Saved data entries
────

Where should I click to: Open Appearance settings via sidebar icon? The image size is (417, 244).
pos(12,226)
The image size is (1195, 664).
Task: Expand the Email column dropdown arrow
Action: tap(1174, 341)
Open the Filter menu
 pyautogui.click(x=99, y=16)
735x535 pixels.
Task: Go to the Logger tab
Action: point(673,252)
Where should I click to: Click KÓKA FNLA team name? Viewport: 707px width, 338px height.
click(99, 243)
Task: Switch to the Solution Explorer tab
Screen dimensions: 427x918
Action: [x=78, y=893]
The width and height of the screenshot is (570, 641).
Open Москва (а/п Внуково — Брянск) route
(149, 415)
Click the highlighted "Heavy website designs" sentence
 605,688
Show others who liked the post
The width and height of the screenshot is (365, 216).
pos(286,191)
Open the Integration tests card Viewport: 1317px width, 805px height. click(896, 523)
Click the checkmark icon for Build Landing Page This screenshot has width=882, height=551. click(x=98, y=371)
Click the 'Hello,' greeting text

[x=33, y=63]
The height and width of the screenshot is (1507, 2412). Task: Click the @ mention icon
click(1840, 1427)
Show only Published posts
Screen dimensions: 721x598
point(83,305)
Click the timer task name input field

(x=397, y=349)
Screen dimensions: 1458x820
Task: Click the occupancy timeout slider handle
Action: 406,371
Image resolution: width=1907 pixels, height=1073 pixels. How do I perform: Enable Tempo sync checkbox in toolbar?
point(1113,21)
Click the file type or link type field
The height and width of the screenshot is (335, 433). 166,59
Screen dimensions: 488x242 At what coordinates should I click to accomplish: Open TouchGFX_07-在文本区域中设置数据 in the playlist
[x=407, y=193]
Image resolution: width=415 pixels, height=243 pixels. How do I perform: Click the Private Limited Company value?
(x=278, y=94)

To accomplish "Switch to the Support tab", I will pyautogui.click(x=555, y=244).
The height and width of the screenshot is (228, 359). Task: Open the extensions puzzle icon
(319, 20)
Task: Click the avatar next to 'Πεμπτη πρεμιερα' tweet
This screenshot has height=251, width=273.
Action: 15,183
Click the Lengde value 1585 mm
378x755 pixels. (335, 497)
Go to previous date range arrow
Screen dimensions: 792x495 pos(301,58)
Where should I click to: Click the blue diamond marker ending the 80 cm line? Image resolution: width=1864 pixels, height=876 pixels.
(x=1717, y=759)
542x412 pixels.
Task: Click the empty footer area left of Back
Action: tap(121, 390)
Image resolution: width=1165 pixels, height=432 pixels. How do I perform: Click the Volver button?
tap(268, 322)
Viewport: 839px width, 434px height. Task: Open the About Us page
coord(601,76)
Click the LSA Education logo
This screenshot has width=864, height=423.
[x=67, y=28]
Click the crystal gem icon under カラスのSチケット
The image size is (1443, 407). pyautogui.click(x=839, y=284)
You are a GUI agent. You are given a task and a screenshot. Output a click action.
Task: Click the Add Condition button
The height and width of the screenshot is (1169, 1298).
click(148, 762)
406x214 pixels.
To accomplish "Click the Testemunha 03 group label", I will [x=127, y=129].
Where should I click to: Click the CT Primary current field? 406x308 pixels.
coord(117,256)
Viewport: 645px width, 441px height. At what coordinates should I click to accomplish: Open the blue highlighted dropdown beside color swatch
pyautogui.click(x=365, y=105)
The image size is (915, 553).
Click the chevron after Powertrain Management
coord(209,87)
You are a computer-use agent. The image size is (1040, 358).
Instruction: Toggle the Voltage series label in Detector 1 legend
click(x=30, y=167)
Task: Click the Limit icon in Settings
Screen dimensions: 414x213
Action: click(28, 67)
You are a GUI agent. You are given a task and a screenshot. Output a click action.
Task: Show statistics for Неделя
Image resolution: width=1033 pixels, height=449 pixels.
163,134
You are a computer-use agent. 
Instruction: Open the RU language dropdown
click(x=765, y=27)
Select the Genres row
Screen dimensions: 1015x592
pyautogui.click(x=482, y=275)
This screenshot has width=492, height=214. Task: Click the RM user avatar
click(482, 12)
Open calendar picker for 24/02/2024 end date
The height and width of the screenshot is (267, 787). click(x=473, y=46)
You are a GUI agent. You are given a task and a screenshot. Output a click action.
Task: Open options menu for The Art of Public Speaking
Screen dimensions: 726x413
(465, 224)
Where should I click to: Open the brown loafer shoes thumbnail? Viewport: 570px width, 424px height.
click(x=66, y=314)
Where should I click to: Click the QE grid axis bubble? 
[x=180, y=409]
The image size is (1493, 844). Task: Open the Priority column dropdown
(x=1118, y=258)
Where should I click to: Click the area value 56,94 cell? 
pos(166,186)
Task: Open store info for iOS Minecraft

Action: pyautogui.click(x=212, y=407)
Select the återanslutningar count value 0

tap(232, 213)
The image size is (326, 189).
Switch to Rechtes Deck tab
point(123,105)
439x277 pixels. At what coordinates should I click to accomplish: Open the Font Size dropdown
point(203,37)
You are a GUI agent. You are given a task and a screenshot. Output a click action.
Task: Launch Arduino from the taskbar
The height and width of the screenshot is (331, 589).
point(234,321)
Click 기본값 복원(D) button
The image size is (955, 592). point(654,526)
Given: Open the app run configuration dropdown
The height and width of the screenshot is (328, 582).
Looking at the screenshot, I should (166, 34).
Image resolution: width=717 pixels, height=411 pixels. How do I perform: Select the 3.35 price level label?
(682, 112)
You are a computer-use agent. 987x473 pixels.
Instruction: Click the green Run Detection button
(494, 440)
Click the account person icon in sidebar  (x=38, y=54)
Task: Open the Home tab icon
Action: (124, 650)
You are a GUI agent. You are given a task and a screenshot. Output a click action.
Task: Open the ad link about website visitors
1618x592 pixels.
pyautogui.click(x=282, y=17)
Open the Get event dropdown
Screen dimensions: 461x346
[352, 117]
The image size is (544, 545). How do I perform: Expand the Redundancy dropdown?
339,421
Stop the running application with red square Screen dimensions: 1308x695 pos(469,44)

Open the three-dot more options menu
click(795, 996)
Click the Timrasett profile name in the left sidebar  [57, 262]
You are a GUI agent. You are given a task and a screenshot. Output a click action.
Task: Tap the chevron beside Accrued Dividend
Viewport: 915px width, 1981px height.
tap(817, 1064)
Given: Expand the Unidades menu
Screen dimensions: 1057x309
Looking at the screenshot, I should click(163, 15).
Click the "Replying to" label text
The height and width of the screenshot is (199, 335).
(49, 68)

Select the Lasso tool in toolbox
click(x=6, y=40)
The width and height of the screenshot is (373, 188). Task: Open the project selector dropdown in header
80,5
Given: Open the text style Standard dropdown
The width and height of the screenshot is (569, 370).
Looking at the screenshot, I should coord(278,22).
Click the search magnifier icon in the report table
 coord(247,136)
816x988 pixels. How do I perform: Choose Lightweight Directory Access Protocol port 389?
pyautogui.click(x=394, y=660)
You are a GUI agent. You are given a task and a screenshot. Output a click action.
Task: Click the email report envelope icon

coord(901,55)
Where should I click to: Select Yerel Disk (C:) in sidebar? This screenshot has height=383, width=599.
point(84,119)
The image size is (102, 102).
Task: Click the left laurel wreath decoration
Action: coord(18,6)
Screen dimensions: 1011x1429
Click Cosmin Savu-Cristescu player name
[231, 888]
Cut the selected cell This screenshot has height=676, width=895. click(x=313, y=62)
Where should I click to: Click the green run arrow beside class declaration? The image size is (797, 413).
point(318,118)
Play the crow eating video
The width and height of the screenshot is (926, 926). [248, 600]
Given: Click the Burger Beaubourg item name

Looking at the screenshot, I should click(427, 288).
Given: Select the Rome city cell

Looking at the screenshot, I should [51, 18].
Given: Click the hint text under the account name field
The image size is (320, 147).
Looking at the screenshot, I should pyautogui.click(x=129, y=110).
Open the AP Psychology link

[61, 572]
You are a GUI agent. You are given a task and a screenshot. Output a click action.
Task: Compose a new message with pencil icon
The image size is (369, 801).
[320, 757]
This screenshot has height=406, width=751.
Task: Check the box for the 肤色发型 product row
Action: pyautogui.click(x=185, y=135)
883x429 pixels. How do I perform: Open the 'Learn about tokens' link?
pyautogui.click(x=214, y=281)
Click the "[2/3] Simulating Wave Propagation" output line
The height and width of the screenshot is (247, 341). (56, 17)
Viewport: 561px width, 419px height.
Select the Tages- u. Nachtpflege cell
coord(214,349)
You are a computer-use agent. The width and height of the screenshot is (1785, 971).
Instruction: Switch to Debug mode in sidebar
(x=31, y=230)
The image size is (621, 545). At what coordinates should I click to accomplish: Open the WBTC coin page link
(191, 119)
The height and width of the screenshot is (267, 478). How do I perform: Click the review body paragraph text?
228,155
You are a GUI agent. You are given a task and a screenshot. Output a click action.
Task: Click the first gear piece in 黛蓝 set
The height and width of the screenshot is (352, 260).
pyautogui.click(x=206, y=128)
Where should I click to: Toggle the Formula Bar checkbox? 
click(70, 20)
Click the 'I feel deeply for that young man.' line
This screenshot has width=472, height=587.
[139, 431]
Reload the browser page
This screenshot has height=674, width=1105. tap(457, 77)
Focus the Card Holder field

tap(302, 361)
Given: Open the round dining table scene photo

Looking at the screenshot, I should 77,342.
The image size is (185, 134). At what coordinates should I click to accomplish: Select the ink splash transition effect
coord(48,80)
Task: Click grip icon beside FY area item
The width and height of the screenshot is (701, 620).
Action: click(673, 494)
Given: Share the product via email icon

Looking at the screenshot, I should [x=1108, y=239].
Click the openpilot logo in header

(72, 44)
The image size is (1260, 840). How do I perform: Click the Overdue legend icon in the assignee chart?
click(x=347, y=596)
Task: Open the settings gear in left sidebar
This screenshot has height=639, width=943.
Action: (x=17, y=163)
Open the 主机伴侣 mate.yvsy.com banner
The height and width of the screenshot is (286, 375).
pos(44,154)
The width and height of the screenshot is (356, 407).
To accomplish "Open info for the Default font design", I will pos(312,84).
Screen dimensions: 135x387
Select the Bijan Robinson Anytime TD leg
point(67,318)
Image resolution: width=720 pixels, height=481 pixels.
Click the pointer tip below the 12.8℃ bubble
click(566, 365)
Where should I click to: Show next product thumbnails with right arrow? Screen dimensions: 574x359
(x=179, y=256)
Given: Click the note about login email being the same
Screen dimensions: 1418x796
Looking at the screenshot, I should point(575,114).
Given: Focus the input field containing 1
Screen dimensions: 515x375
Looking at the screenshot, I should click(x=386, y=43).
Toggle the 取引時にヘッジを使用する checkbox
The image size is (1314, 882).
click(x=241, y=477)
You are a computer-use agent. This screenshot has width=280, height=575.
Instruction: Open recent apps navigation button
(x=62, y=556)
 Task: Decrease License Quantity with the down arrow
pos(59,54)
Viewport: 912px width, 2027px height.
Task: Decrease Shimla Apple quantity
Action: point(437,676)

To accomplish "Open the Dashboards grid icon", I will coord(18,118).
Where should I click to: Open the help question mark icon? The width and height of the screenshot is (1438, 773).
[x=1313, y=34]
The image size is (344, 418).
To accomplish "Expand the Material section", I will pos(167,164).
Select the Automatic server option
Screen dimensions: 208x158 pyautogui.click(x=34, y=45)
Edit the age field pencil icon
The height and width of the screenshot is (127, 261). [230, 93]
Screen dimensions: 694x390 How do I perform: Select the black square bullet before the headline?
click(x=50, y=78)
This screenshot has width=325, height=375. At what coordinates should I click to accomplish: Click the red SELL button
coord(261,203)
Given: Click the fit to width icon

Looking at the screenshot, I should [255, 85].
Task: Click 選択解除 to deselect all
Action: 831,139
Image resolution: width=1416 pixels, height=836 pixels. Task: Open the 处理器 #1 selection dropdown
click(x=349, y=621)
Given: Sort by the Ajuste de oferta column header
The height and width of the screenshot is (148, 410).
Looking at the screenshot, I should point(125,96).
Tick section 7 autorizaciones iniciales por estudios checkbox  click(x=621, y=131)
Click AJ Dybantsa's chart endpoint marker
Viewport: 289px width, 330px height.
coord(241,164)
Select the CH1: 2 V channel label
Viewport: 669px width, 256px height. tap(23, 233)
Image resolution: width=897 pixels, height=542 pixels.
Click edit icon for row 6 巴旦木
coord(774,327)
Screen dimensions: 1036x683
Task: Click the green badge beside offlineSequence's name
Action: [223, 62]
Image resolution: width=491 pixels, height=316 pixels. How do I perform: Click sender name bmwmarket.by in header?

────

Work request
Exactly as written, repeat each line from the beginning of the data above to the line containing "Task: Switch to the Solution Explorer tab", inclusive.

Result for this exercise
Where should I click to: Open Appearance settings via sidebar icon? The image size is (417, 244).
pos(12,226)
The image size is (1195, 664).
Task: Expand the Email column dropdown arrow
Action: tap(1174, 341)
Open the Filter menu
 pyautogui.click(x=99, y=16)
735x535 pixels.
Task: Go to the Logger tab
Action: point(673,252)
Where should I click to: Click KÓKA FNLA team name? Viewport: 707px width, 338px height.
click(99, 243)
Task: Switch to the Solution Explorer tab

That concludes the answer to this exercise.